THE TASK
Your answer should be the lines of the data below that contain "value".

RECORDS TO USE

##########

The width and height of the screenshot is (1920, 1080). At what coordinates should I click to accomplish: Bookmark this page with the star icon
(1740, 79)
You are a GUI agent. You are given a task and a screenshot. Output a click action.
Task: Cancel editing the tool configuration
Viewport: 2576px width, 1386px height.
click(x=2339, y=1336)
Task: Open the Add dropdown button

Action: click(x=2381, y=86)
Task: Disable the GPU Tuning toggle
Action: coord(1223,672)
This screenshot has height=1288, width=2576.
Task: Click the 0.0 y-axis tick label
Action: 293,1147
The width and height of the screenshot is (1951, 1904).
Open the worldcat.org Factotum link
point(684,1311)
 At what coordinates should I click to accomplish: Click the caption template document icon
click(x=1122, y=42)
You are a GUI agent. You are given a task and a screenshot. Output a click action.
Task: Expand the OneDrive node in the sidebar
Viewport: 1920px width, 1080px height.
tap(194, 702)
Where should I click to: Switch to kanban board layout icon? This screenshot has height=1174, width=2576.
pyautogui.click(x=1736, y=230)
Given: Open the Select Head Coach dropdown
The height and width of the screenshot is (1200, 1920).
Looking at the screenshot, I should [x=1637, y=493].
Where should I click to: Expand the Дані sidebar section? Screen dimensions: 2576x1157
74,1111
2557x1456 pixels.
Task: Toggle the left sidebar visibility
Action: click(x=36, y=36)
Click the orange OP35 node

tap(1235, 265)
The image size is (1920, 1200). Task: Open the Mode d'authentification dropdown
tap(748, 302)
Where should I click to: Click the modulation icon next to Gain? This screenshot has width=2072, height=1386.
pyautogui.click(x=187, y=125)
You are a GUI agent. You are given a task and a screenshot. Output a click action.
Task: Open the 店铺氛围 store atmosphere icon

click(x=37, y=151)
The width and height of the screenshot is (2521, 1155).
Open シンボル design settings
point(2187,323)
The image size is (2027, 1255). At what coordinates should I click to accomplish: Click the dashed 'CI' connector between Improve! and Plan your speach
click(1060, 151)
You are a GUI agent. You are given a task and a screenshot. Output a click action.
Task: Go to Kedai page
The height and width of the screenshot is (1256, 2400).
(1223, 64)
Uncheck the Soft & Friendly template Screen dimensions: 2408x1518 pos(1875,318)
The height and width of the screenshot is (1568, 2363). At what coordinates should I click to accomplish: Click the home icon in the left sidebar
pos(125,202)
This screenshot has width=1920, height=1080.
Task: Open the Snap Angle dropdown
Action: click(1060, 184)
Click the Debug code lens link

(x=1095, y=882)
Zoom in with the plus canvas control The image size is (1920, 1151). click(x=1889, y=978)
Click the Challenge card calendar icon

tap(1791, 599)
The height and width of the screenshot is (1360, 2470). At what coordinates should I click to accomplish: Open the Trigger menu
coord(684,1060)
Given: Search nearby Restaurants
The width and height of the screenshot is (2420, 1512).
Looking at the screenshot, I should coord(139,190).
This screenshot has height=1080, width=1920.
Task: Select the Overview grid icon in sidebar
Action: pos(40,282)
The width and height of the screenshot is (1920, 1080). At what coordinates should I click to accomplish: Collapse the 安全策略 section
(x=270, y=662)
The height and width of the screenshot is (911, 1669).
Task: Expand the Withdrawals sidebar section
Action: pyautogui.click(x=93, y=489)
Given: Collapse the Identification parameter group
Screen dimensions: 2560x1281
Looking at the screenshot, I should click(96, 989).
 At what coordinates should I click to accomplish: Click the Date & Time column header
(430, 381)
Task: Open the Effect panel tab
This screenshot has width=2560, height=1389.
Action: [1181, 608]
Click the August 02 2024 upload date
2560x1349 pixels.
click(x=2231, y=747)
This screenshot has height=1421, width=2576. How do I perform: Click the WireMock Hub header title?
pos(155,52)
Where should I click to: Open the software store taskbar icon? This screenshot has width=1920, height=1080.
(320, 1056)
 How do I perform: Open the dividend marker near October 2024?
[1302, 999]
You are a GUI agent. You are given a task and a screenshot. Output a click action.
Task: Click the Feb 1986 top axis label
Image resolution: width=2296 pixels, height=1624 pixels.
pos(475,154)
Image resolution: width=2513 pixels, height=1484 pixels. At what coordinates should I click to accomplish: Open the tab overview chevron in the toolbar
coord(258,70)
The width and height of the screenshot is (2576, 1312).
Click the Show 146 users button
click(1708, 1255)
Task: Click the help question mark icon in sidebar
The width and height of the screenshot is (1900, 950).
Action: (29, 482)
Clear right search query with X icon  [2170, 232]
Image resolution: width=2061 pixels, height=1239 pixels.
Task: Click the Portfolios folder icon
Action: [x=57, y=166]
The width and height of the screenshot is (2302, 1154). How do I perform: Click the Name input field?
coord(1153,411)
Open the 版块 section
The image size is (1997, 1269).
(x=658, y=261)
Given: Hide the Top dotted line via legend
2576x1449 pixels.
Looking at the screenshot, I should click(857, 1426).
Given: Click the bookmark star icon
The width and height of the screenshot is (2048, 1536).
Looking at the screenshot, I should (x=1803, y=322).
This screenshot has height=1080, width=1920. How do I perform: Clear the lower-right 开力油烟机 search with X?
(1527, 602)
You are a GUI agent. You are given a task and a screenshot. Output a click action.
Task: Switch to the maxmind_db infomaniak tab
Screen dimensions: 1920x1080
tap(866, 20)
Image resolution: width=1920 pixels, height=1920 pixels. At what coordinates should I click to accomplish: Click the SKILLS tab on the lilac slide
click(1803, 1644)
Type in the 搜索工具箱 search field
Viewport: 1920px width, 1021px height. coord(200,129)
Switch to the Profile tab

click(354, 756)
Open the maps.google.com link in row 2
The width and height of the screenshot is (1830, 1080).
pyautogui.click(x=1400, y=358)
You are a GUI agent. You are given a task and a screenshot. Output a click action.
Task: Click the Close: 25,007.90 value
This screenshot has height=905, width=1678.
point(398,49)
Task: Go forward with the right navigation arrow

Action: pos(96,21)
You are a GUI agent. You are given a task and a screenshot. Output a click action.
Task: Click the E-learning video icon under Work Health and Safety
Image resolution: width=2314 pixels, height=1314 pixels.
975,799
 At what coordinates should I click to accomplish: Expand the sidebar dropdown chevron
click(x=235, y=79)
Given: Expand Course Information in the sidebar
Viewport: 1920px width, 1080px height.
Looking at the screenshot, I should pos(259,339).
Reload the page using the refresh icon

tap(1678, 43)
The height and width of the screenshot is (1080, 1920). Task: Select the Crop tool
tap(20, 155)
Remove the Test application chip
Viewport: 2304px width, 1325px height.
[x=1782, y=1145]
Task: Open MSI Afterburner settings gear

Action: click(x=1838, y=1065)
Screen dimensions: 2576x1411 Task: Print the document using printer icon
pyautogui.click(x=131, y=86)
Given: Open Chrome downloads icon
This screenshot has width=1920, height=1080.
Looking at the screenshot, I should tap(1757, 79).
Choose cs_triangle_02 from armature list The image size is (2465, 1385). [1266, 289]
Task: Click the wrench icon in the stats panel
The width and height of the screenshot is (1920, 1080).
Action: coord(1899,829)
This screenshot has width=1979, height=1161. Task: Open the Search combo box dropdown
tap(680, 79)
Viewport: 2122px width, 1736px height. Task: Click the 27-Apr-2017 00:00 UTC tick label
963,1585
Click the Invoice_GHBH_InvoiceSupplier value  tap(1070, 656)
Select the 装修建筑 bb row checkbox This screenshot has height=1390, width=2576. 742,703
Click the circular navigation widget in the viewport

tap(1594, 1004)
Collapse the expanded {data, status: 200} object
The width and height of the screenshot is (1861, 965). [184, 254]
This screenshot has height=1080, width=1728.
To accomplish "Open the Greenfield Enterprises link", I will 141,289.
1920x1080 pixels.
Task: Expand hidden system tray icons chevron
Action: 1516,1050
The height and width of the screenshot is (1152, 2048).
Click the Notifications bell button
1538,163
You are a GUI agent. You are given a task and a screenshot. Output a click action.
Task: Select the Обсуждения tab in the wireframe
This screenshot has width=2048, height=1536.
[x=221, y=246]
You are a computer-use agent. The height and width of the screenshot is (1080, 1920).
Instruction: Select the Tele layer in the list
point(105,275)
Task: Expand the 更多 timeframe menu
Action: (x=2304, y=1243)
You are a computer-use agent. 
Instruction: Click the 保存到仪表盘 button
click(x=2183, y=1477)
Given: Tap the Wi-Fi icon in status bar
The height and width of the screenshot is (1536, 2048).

##########

OUTPUT FOR THIS EXERCISE
Task: Click the Close: 25,007.90 value
Click the Invoice_GHBH_InvoiceSupplier value  tap(1070, 656)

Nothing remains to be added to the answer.